Estamira / Créditos: Divulgação

Nesse sentido, o enredo expande seu significado, pois também fala de Exu, o orixá que cuida do “lixo” da sociedade, isto é, aqueles que estão marginalizados e esquecidos.

Na Sapucaí, uma das alas da agremiação retratou o Lixão de Gramacho, maior aterro sanitário da América Latina, onde Estamira trabalhava: de acordo com os carnavalescos, uma ponte entre o enredo e a natureza humana falha.

O poder de Exu

A música prossegue com o apontamento de que Exu está em tudo e em todos, até mesmo nos anônimos:

Adakê Exu, Exu, ê Mojubá

Ê Bará ô, Elegbara

Lá na encruza, a esperança acendeu

Sou Grande Rio, Grande Rio sou eu

Até mesmo a grande vitória do samba-enredo da Grande Rio foi profetizada: 

Laroyê, laroyê, laroyê

As Sete Chaves vêm abrir meu caminhar

À meia-noite ou no Sol do alvorecer

Pra confirmar

Adakê Exu, Exu, ê Mojubá

Ê Bará ô, Elegbara

Lá na encruza, a esperança acendeu

Sou Grande Rio, Grande Rio sou eu

Nessa estrofe, “Adakê Exu” significa “rei Exu”, responsável por abrir os caminhos para uma nova era, a do campeonato da escola de Caxias.

Enfim, o samba termina como começou, fazendo uma referência ao tempo cíclico de Exu, que não tem começo, meio ou fim.

Eu levo fé nesse povo que diz

Boa noite, moça, boa noite, moço

Boa noite, moça, boa noite, moço

Boa noite, moça, boa noite, moço

Quem é Exu

Grande protagonista e inspiração do samba-enredo da Grande Rio 2022, Exu é uma das divindades do candomblé e da umbanda, responsável por guardar os fiéis e abrir os caminhos da prosperidade.

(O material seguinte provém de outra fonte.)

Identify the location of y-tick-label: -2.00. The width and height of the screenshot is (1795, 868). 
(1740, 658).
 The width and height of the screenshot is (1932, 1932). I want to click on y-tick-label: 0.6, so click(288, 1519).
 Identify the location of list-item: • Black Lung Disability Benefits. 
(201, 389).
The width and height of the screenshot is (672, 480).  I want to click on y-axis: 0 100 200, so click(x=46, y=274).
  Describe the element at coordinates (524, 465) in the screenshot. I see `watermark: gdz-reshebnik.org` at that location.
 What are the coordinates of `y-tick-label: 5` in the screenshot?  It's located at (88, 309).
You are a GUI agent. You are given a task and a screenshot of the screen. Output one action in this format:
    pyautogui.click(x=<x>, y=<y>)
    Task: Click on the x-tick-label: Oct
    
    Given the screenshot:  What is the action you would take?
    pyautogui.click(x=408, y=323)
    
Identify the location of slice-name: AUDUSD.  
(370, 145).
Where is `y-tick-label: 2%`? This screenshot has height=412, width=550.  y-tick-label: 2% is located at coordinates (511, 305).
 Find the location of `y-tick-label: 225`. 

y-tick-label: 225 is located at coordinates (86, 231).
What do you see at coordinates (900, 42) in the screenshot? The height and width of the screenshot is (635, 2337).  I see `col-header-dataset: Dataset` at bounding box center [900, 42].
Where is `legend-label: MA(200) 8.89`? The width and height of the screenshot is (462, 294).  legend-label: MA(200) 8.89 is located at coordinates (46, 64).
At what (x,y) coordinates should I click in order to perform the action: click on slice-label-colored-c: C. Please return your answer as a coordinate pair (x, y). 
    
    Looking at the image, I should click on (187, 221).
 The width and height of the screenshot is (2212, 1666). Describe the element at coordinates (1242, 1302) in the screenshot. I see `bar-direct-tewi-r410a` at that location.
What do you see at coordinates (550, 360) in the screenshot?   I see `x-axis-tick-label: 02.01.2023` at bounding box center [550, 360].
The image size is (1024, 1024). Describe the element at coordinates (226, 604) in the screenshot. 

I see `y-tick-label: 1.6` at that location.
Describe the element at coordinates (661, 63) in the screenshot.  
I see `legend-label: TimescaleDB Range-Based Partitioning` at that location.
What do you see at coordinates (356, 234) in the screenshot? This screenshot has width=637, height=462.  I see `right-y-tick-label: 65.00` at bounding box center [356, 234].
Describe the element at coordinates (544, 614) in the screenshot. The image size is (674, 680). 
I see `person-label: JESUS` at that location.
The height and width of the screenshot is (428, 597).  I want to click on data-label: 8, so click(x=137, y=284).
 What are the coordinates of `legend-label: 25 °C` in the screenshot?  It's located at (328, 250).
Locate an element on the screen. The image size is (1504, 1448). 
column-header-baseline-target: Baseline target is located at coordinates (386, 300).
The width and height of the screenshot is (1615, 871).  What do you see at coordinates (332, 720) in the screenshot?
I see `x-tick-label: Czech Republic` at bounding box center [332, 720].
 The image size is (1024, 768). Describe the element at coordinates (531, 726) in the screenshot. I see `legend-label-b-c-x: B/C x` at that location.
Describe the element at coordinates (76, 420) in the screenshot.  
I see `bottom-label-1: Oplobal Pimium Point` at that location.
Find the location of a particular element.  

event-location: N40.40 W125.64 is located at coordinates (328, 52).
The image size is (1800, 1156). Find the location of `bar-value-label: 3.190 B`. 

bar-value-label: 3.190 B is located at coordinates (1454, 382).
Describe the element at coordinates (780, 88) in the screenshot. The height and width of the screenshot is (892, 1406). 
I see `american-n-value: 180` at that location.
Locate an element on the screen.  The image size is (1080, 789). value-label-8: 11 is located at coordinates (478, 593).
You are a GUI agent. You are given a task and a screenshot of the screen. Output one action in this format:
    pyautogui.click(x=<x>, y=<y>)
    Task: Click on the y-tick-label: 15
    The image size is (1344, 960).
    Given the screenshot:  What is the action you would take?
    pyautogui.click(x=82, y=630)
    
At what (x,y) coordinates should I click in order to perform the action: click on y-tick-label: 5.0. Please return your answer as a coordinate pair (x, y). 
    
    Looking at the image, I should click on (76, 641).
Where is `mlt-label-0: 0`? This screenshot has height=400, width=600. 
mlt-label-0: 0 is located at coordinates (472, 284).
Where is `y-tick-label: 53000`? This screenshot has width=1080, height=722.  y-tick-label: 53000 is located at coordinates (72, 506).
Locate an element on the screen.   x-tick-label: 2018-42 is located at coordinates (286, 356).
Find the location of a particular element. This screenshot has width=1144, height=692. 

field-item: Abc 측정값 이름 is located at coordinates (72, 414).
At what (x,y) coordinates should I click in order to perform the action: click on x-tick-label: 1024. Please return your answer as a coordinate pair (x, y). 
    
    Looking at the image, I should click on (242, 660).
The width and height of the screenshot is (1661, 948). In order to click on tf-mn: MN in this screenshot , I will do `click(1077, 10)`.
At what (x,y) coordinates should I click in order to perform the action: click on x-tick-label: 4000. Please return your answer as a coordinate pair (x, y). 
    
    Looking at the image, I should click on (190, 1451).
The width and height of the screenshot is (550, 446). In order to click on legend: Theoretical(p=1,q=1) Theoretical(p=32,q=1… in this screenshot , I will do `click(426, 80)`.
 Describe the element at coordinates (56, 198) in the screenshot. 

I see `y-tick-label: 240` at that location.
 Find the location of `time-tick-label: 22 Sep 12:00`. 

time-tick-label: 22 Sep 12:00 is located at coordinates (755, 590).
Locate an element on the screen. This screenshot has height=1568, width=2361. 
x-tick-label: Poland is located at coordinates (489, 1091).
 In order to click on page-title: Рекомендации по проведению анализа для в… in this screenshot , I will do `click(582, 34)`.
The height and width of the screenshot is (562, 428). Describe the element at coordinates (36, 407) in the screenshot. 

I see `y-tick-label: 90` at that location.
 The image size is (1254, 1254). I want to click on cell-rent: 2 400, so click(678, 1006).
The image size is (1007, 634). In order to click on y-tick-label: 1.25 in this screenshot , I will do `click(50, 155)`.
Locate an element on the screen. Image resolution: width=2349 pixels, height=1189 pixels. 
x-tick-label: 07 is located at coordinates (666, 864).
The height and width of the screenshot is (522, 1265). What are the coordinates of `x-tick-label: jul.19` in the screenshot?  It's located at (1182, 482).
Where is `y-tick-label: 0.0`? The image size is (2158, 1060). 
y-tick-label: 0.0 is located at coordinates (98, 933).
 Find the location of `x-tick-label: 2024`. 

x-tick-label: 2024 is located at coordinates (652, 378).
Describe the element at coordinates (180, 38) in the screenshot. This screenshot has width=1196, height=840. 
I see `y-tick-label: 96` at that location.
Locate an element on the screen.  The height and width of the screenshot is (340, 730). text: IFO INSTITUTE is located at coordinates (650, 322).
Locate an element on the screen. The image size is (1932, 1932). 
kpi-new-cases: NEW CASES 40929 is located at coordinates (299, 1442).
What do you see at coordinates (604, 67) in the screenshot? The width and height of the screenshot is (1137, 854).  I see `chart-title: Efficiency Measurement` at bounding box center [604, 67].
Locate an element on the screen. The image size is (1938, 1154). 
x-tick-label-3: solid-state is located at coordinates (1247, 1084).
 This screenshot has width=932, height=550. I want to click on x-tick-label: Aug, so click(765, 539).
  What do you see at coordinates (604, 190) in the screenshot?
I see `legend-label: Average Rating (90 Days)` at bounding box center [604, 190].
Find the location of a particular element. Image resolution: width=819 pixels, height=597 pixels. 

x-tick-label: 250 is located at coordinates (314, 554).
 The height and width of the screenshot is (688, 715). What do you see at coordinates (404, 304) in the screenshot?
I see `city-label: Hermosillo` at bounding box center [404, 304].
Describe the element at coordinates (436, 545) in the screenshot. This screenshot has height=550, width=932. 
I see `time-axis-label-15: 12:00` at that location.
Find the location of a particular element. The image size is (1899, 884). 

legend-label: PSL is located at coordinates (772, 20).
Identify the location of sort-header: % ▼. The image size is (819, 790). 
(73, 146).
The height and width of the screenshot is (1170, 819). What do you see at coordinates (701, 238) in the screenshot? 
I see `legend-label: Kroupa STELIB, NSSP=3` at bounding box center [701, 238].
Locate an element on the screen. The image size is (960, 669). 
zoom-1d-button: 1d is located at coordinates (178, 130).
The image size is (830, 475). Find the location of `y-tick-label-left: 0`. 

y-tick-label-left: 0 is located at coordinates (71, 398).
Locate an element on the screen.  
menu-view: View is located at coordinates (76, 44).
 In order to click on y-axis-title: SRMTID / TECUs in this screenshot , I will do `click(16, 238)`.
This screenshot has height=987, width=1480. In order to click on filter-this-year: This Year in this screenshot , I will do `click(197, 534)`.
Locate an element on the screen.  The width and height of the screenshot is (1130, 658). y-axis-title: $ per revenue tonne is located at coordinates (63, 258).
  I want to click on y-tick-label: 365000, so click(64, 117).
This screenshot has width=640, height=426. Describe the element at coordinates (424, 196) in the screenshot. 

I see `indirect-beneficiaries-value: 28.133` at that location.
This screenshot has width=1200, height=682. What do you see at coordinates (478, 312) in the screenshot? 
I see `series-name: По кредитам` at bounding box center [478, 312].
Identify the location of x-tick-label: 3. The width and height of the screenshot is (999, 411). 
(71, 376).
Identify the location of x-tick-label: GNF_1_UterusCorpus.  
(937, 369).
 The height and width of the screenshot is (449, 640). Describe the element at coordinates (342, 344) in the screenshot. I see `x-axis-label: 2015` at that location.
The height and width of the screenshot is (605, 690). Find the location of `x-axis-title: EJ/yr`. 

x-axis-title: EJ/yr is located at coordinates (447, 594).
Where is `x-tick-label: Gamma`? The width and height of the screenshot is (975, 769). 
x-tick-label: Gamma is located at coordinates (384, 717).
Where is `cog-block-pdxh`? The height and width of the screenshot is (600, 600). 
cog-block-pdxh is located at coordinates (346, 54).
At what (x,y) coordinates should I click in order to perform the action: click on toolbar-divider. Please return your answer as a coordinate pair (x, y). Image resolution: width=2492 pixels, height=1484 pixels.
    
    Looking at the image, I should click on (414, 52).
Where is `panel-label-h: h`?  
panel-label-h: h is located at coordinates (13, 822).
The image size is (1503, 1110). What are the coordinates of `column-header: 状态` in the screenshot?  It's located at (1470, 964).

No entanto, como é frequentemente retratado em roupas pretas e com um tridente em mãos, a entidade acabou erroneamente associada à maldade por pessoas que não conhecem as religiões de matriz africana.

Exu é conhecido por misturar pecado e santidade, alegria e tristeza, remédio e veneno, de maneira bastante descontraída e brincalhona, quase como um paralelo aos seres humanos.

Representação de Exu no desfile da Grande Rio / Créditos: Divulgação

Orixá da comunicação (daí “Laroyê, Exu”, ou “salve, mensageiro”), Exu é também frequentemente associado a festas, artes e ao Carnaval, além de proteger aqueles que estão à margem da sociedade, o “lixo” que ninguém quer, também mencionado no enredo.